Logo du Forum Social Mondial 2026
Cette année, l’évènement reprend le slogan de la première édition du FSM, tenu à Porto Allegre (Brésil) en janvier 2001. Ce premier forum portait son opposition à la mondialisation néolibérale en s’organisant pendant la semaine du forum économique mondial.

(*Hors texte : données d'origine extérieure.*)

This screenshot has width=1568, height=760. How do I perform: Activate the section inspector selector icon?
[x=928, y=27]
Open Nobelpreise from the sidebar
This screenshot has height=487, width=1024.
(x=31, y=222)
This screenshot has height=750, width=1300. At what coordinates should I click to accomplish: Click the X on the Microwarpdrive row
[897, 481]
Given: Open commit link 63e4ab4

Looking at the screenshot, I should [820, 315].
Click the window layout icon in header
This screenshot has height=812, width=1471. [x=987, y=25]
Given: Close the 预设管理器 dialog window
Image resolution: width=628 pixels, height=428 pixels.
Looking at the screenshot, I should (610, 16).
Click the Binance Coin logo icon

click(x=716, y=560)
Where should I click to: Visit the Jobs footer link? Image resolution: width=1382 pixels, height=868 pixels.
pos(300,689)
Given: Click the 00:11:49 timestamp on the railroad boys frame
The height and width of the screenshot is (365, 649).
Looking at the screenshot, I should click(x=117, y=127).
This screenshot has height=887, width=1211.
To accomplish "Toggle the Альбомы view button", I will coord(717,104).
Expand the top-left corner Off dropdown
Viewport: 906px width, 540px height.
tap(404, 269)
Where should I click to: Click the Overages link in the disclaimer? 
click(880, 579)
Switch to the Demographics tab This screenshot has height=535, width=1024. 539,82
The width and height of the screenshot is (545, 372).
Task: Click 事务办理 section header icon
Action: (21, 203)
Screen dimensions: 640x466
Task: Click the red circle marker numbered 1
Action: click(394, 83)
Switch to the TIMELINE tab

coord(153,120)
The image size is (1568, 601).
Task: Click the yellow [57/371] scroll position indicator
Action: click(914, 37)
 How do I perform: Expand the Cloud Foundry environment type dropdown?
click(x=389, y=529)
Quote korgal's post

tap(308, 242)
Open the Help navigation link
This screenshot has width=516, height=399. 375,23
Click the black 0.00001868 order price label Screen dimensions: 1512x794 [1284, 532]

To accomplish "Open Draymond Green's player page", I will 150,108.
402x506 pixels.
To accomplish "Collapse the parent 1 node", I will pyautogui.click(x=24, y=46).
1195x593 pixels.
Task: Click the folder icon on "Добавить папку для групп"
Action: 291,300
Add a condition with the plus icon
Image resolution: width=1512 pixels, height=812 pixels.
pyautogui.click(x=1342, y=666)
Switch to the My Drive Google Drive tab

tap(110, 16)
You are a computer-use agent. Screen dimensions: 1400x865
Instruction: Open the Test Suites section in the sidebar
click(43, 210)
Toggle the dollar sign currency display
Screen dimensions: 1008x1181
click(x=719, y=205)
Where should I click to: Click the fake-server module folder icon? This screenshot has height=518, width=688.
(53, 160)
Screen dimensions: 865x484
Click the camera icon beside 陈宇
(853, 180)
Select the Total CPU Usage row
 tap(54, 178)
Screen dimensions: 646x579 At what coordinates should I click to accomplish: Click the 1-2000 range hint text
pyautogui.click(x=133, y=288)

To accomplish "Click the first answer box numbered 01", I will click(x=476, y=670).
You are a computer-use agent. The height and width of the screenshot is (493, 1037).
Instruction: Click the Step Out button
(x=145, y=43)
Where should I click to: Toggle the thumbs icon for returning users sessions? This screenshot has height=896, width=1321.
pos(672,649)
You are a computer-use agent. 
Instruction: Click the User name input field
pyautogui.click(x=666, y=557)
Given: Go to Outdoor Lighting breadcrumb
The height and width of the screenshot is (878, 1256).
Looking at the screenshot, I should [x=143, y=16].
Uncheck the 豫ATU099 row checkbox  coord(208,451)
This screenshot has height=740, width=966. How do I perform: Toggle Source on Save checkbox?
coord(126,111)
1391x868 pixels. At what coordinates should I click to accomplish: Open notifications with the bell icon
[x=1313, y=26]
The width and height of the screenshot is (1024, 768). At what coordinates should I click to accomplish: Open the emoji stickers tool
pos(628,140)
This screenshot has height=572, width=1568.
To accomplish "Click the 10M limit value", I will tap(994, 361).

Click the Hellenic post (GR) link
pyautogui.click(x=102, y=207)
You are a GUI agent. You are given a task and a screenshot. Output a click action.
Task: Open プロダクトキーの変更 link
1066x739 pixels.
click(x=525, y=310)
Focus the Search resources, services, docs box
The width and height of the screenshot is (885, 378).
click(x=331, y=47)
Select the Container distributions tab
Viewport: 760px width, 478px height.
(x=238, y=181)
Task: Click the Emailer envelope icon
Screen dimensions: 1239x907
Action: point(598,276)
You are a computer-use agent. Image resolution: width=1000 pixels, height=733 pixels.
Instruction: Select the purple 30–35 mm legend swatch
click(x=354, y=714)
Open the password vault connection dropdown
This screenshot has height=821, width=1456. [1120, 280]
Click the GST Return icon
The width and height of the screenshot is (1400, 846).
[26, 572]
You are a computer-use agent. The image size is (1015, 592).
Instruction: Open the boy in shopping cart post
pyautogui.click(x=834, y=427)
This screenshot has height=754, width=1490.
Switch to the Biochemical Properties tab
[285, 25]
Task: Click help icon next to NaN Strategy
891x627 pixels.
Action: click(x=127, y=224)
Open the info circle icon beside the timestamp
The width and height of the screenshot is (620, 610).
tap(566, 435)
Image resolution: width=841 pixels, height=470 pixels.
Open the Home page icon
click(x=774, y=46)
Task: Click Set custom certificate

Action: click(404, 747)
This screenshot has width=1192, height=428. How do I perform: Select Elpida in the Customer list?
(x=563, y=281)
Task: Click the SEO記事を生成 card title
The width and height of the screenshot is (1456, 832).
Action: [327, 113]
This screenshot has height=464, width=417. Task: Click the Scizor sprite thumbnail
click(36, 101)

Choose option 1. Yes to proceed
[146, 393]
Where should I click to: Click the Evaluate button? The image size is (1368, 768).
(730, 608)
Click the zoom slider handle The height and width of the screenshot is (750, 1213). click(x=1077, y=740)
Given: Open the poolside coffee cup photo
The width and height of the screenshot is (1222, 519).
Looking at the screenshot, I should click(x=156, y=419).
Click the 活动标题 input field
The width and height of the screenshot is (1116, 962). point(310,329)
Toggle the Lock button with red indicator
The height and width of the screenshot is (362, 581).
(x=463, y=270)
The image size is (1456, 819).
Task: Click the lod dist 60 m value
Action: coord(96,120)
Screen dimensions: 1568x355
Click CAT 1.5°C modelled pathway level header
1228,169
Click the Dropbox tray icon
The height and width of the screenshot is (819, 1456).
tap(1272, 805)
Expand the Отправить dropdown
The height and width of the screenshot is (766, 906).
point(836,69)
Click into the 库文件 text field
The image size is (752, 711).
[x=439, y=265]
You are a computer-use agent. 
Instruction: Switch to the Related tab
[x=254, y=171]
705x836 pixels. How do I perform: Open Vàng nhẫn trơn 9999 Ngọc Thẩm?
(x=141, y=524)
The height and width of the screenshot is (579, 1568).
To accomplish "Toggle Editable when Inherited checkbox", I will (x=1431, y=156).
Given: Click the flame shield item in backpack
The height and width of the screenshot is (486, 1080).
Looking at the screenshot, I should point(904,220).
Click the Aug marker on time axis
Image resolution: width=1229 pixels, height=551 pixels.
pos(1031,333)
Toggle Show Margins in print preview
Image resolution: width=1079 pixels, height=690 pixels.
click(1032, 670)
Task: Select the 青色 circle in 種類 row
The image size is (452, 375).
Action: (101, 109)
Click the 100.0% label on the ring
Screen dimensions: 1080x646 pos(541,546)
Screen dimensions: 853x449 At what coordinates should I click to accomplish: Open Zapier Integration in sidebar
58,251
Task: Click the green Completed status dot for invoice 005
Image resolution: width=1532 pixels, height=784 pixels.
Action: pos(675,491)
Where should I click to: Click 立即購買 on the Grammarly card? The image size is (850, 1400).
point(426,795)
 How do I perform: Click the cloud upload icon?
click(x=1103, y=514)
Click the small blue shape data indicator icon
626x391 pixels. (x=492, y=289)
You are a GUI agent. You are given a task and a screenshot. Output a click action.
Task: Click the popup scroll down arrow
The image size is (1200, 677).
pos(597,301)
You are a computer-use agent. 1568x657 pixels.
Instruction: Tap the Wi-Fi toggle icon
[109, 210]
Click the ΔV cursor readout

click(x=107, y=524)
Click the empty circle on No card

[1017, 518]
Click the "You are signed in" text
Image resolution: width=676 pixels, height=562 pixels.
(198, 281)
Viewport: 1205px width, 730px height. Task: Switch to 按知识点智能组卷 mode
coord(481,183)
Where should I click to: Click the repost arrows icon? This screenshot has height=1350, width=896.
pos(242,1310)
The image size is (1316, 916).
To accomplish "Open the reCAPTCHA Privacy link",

Le FSM est le rassemblement d’acteur·rices porteur·euses d’une mondialisation contre-hégémonique "par le bas". Ce sont des dizaines de milliers de membres d’associations, ONG, mouvements, syndicats et autres organisations citoyennes qui se retrouvent pour mettre la lumière sur leurs actions et réflexions. Comme le décrit l’article 12 de la charte de principes signée en 2001 : « Le Forum Social Mondial est un espace d’échange d’expériences, stimule la connaissance et la reconnaissance mutuelles des instances et mouvements qui y participent, en valorisant leurs échanges, en particulier ce que la société est en train de bâtir pour axer l’activité économique et l’action politique en vue dune prise en compte des besoins de l’être humain et dans le respect de la nature, aujourd’hui et pour les futures générations. »1
En mars dernier, le CRID et Attac France ont réuni les mouvements, collectifs et réseaux européens au service des transformations sociales et écologiques pour réfléchir à l’articulation des luttes face au contexte mondial. Le premier constat de nos organisations est celui du renforcement des idées réactionnaires portées jusqu’il y a peu par les mouvements d’extrême droite. Les grands médias, de plus en plus concentrés autour de groupes privés portent leur diffusion et la droitisation de la fenêtre d’Overton.
Face à la diffusion de cette vision du monde et l’avancement dans les crises économiques les États s’engagent vers la dérégulation croissante des économies, en s’attaquant aux droits sociaux, environnementaux et numériques. De surcroît, les budgets militaires n’ont cessé d’augmenter en défaveur du soutien aux services publics ou des déjà maigres soutiens à la société civile. Un effet largement subit par le milieu de la Solidarité Internationale2.
Les réactions n’attendent pas le FSM et la jeunesse se saisit des mouvements de soulèvement à travers le monde (Népal, Maroc, Madagascar, Pérou, etc). Rejoindre le FSM est l’occasion pour nos collectifs européens de refuser notre complicité avec un système impérialiste, patriarcal et néocolonial. Nous venons porter les valeurs d’une Europe de solidarité populaire internationale pour construire un autre monde.